Your task is to quote the listing below exactly, beginning with its first line and ending on the line bearing "Image resolution: width=1907".

====== RECORDS FOR PROCESSING

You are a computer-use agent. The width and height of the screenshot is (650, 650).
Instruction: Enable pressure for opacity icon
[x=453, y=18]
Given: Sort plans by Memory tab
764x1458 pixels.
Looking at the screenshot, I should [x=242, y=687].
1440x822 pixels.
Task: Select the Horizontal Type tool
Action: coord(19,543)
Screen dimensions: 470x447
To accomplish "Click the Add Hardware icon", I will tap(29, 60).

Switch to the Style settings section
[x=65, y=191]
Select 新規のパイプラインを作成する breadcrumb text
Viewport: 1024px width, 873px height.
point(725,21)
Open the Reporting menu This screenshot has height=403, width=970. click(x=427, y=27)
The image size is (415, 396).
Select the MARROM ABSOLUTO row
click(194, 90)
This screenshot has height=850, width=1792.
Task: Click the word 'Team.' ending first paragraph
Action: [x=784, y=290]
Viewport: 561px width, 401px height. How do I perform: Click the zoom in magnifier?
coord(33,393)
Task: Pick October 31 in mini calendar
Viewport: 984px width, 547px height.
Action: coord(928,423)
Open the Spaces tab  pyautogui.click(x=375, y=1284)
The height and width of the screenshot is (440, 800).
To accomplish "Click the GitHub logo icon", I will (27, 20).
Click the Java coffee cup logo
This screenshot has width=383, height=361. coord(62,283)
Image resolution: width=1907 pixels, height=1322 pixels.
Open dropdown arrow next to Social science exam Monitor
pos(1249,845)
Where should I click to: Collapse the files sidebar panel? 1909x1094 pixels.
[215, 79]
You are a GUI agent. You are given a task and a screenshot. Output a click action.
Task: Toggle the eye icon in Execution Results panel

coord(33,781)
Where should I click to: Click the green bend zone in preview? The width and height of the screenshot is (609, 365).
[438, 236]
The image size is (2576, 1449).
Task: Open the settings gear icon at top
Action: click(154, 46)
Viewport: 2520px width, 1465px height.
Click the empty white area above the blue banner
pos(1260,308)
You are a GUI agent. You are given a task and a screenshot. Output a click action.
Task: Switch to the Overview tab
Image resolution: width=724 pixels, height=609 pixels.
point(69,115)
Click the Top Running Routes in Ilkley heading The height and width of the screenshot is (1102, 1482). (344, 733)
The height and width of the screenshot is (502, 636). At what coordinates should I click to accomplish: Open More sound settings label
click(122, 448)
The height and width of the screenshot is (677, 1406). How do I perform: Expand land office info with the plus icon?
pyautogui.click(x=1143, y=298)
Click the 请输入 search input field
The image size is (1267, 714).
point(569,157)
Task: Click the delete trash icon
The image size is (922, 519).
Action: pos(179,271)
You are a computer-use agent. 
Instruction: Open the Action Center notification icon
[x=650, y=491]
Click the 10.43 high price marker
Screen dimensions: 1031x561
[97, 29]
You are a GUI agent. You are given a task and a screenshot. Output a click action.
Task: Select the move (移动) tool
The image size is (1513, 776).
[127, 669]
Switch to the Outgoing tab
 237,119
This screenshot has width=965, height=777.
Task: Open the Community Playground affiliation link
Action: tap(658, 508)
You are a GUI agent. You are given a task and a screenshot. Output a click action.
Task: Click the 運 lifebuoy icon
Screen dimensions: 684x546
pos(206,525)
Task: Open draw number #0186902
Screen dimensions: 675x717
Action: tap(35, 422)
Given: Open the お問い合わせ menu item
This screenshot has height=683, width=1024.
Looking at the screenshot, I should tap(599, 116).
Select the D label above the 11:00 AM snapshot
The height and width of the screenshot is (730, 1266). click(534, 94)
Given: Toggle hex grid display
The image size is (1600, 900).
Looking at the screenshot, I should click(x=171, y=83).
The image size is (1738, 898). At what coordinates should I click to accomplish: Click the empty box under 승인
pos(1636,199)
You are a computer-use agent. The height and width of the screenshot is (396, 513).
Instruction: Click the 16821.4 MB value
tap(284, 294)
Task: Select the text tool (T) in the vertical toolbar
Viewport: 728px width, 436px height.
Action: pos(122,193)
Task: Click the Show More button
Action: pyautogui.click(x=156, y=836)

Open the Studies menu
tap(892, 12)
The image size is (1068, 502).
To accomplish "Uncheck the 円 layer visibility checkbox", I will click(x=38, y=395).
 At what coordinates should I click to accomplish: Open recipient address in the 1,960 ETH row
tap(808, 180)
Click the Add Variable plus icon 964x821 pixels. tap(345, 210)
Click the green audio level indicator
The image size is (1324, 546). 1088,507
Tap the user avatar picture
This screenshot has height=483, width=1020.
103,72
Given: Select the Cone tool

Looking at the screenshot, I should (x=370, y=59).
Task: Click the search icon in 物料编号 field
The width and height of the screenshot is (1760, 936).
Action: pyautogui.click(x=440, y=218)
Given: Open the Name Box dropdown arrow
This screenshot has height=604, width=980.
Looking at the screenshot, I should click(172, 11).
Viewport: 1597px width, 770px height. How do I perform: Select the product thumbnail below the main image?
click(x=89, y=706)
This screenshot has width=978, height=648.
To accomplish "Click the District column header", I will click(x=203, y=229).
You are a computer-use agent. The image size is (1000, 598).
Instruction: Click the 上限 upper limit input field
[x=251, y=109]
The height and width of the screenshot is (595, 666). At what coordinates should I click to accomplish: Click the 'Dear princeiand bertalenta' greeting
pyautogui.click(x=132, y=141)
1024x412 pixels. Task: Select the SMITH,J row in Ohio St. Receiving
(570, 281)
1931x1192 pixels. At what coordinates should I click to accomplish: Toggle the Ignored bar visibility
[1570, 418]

============

PROBLEM SOLUTION:
You are a computer-use agent. The width and height of the screenshot is (650, 650).
Instruction: Enable pressure for opacity icon
[x=453, y=18]
Given: Sort plans by Memory tab
764x1458 pixels.
Looking at the screenshot, I should [x=242, y=687].
1440x822 pixels.
Task: Select the Horizontal Type tool
Action: coord(19,543)
Screen dimensions: 470x447
To accomplish "Click the Add Hardware icon", I will tap(29, 60).

Switch to the Style settings section
[x=65, y=191]
Select 新規のパイプラインを作成する breadcrumb text
Viewport: 1024px width, 873px height.
point(725,21)
Open the Reporting menu This screenshot has height=403, width=970. click(x=427, y=27)
The image size is (415, 396).
Select the MARROM ABSOLUTO row
click(194, 90)
This screenshot has height=850, width=1792.
Task: Click the word 'Team.' ending first paragraph
Action: [x=784, y=290]
Viewport: 561px width, 401px height. How do I perform: Click the zoom in magnifier?
coord(33,393)
Task: Pick October 31 in mini calendar
Viewport: 984px width, 547px height.
Action: coord(928,423)
Open the Spaces tab  pyautogui.click(x=375, y=1284)
The height and width of the screenshot is (440, 800).
To accomplish "Click the GitHub logo icon", I will (27, 20).
Click the Java coffee cup logo
This screenshot has width=383, height=361. coord(62,283)
Image resolution: width=1907 pixels, height=1322 pixels.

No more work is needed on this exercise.